Le Monde, Genève, 26 mai – Lors d’une réunion, mercredi 25 mai à Genève, avec les représentants iraniens, les ministres des affaires étrangères allemand, britannique et français ont, pour le moment, désamorcé la crise sur le dossier nucléaire.
Depuis un mois, le ton était monté, les Iraniens menaçant de reprendre des activités d’enrichissement de l’uranium qu’ils avaient suspendues en vertu d’un accord conclu le 15 novembre 2004 à Paris. Les Européens, qui réclament l’arrêt définitif de ces activités sensibles, menaçaient pour leur part de saisir le Conseil de sécurité de l’ONU, ce qui signifie s’engager dans un processus de sanctions. Toutefois, avant d’arriver à Genève, les deux parties avaient décidé de « laisser les menaces à la porte de la réunion » .

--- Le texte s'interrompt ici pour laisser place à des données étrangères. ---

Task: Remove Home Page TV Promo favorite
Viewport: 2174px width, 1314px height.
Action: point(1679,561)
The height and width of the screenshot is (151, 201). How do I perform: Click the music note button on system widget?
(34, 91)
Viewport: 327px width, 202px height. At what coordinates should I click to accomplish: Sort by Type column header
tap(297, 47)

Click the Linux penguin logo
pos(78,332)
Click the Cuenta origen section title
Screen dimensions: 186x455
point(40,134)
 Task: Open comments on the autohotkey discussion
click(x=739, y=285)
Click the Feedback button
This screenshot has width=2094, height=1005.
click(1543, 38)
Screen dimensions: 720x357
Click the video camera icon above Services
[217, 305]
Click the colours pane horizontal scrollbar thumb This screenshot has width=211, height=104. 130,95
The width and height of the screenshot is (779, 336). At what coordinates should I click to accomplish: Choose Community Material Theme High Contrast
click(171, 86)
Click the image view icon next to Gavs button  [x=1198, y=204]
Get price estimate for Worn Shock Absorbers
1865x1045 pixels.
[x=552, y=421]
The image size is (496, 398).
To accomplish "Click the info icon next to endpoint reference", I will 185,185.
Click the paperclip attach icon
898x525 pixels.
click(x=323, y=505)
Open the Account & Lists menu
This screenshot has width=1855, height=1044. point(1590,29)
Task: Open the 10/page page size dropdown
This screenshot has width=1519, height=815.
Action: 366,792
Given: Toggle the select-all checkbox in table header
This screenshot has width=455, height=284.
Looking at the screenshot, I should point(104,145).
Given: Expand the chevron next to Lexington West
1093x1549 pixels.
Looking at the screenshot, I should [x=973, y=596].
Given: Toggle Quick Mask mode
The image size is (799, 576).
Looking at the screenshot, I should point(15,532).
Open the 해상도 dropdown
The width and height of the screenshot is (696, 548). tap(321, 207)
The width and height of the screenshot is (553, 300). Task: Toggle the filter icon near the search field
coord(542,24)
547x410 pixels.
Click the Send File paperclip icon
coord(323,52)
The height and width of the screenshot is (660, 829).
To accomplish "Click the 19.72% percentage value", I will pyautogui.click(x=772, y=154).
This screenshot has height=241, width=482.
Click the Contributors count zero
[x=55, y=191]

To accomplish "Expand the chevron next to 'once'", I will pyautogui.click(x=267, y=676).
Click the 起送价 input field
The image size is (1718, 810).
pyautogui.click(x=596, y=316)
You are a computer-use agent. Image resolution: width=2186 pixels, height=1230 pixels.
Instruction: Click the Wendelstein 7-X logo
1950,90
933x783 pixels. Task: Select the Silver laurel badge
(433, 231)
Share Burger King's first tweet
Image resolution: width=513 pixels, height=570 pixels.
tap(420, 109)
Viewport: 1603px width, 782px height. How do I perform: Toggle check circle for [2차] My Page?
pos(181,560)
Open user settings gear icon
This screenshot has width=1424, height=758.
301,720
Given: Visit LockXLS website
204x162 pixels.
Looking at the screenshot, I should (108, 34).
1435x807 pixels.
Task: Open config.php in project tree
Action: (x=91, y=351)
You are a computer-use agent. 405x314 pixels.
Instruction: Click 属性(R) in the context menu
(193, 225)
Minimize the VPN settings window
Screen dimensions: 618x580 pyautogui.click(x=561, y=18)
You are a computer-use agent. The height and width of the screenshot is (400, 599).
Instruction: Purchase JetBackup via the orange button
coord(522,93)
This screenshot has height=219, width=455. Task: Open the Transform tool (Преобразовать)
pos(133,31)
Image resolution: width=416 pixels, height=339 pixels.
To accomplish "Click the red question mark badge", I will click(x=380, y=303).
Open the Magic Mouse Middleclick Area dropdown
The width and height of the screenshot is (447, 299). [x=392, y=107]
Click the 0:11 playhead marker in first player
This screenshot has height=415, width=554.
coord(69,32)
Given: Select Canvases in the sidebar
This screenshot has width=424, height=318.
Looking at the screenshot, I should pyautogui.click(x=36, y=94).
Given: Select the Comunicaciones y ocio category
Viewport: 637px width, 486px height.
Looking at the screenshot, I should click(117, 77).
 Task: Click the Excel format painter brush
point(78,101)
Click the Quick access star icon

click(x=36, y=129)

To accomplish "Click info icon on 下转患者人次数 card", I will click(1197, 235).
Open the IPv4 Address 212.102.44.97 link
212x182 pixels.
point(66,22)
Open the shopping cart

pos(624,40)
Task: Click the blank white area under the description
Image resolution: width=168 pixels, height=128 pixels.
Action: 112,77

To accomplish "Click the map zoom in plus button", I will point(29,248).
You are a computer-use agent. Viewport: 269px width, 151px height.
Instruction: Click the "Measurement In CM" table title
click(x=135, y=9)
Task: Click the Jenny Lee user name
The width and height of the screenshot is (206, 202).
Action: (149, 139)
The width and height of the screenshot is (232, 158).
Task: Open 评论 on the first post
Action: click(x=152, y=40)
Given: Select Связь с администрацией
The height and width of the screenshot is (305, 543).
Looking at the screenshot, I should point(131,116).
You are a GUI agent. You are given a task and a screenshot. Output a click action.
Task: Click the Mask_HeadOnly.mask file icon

Après trois heures de négociations, un accord a été trouvé. L’Union européenne (UE) fera d’ici le mois d’août des « propositions concrètes » de coopération à Téhéran, qui de son côté maintiendra le gel de toute activité de conversion de l’uranium. Cet accord provisoire est intervenu à la veille de la réunion du conseil général de l’Organisation mondiale du commerce (OMC), qui devait débattre, jeudi, de l’entrée de l’Iran dans cette organisation. Un haut responsable américain a fait savoir, mercredi à Washington, que son pays ne s’opposerait pas à l’adhésion de l’Iran.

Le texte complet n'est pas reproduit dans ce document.